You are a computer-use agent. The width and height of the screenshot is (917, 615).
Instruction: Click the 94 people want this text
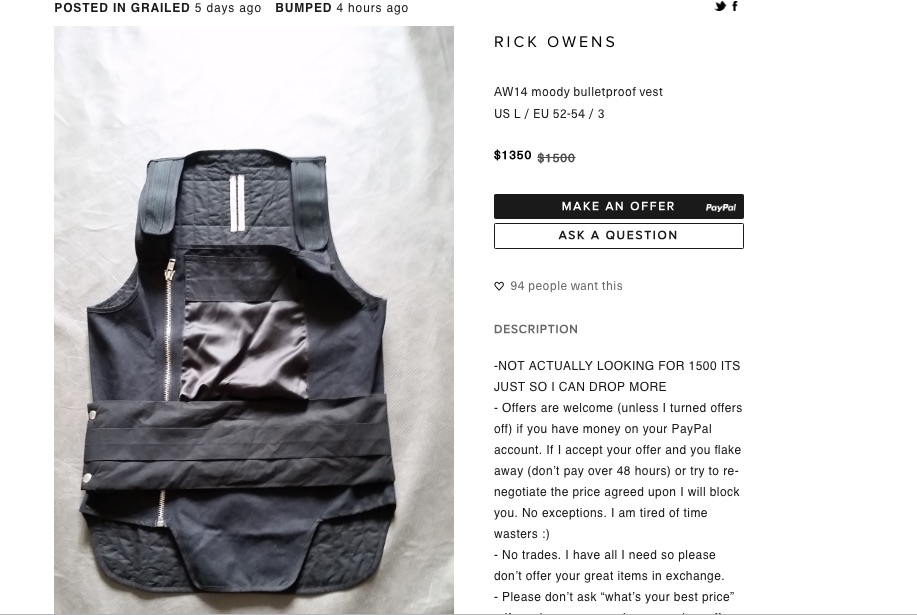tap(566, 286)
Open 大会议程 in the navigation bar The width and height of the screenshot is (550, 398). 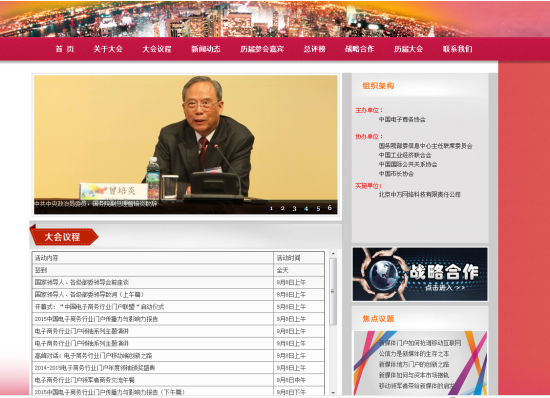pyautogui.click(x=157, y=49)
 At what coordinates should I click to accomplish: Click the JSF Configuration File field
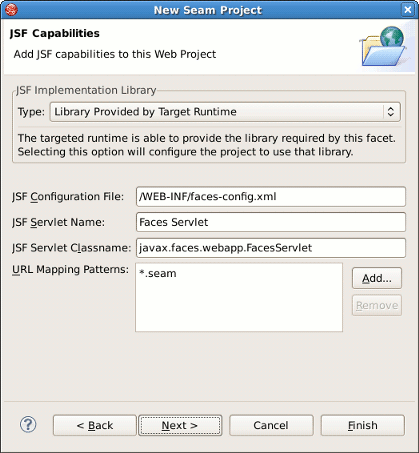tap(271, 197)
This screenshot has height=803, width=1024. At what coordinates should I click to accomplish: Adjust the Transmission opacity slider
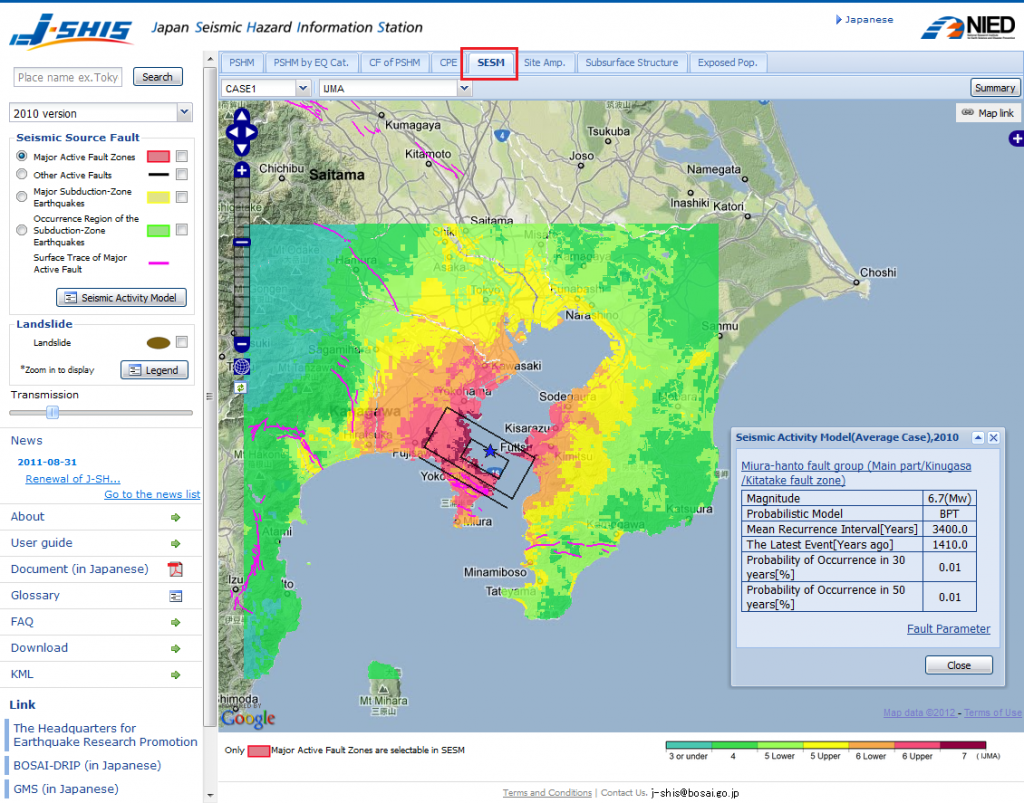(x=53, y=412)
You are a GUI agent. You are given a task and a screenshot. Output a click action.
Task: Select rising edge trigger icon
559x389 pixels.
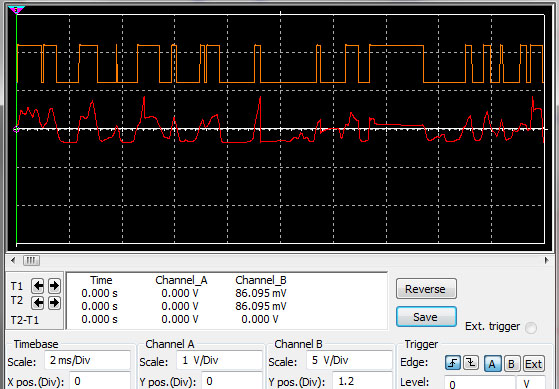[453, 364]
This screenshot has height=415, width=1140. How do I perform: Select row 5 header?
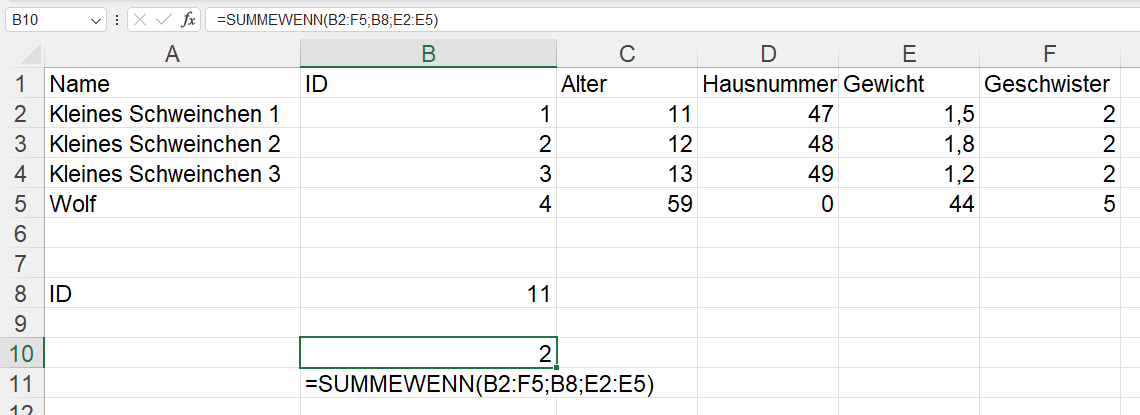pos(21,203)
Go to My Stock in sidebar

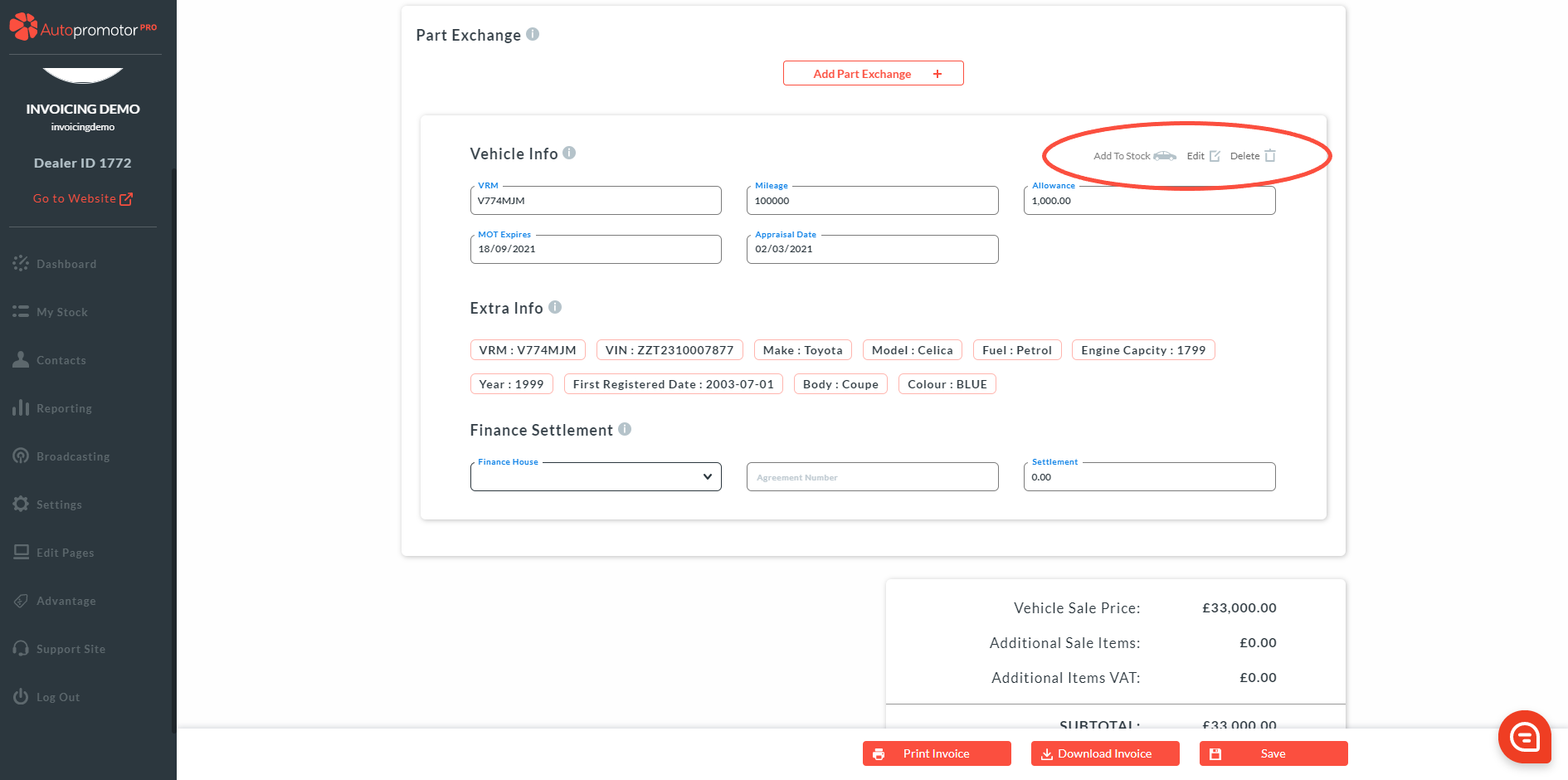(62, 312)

* * *

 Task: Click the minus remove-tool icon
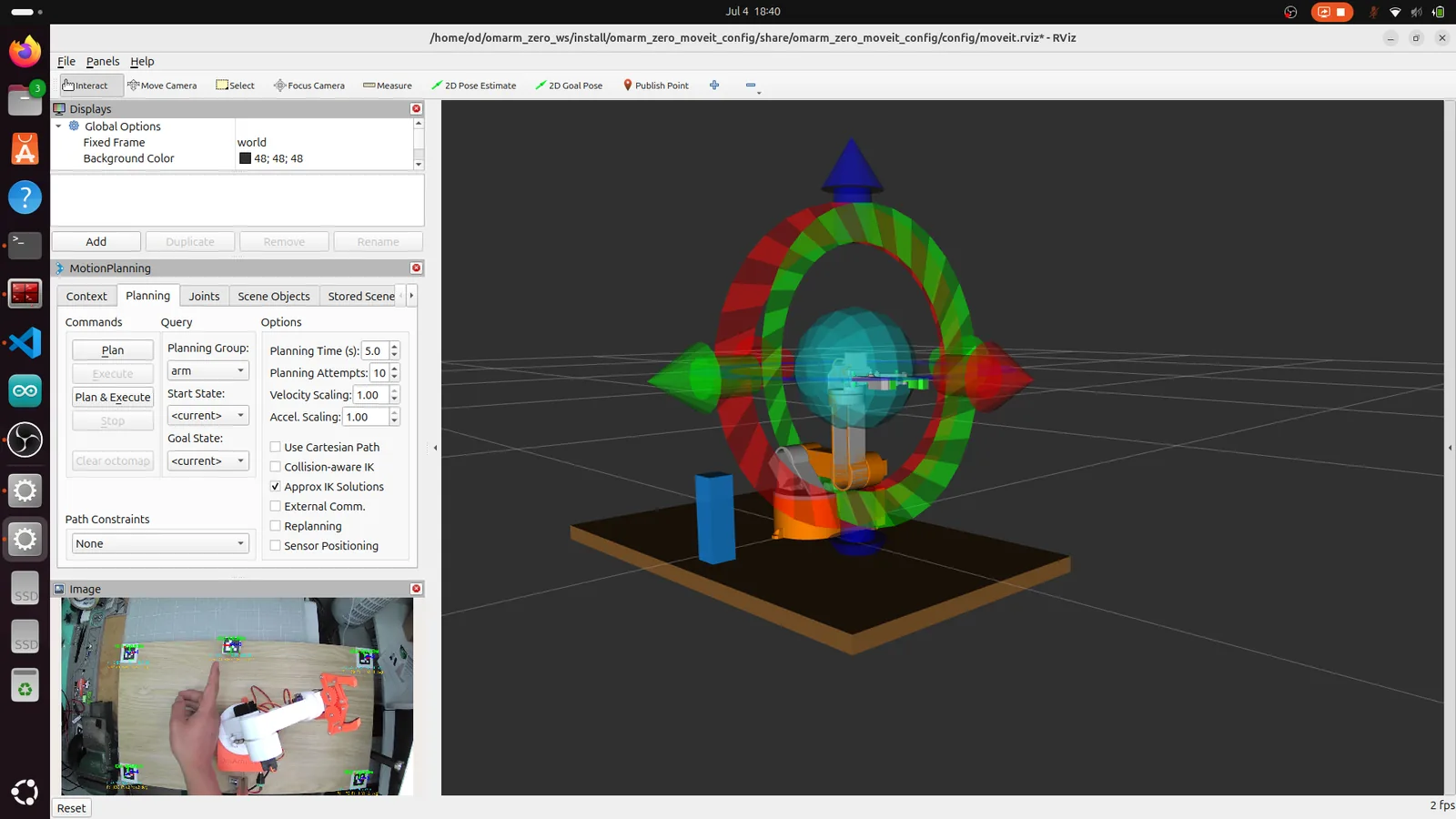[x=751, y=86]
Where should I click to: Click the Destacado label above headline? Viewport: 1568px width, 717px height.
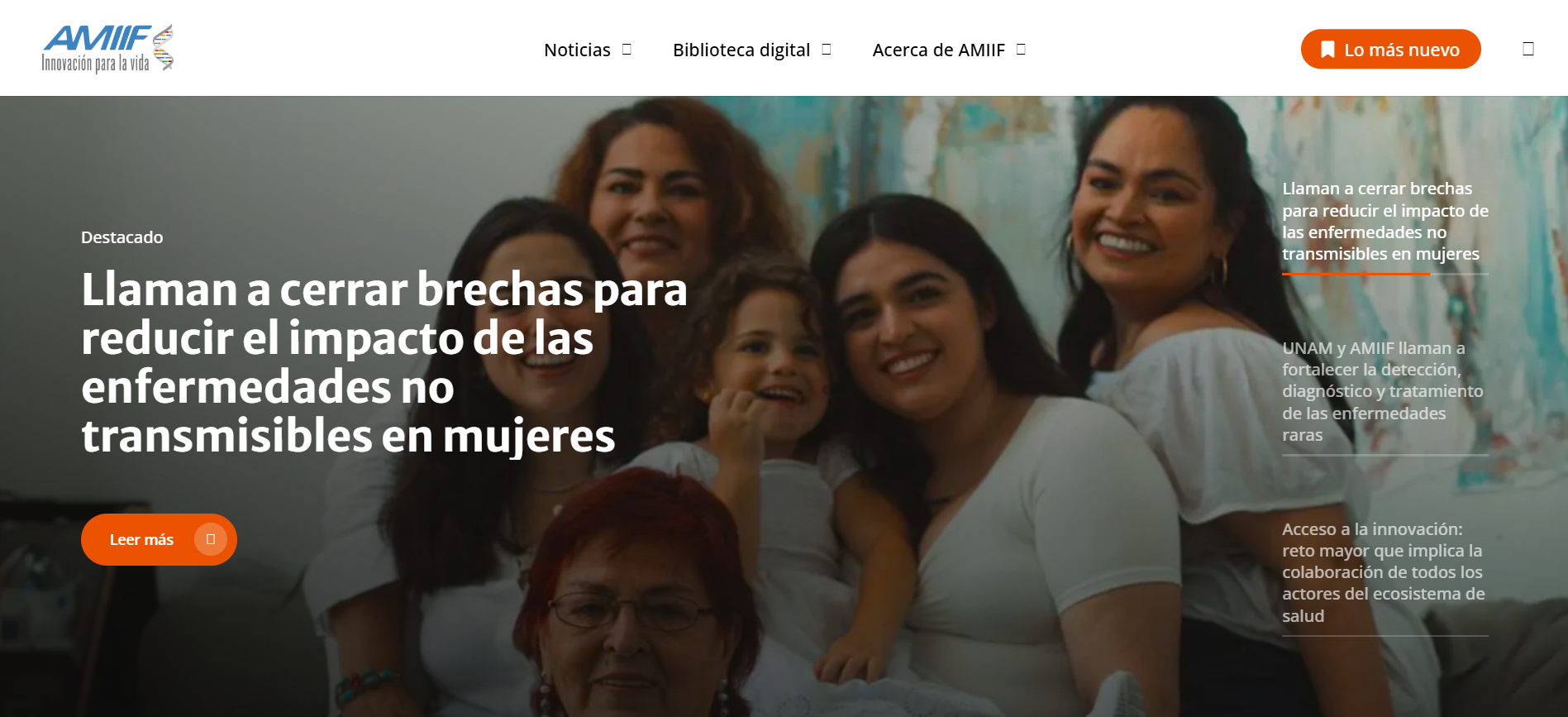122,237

---

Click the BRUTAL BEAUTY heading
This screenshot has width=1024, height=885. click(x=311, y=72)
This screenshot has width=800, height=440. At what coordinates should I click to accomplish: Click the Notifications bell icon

EXERCISE AIM: Each line in the records above with "agent" must be returned.

EXPECTED OUTPUT:
You are a computer-use agent. The width and height of the screenshot is (917, 615).
You are a GUI agent. You are given a task and a screenshot. Output a click action.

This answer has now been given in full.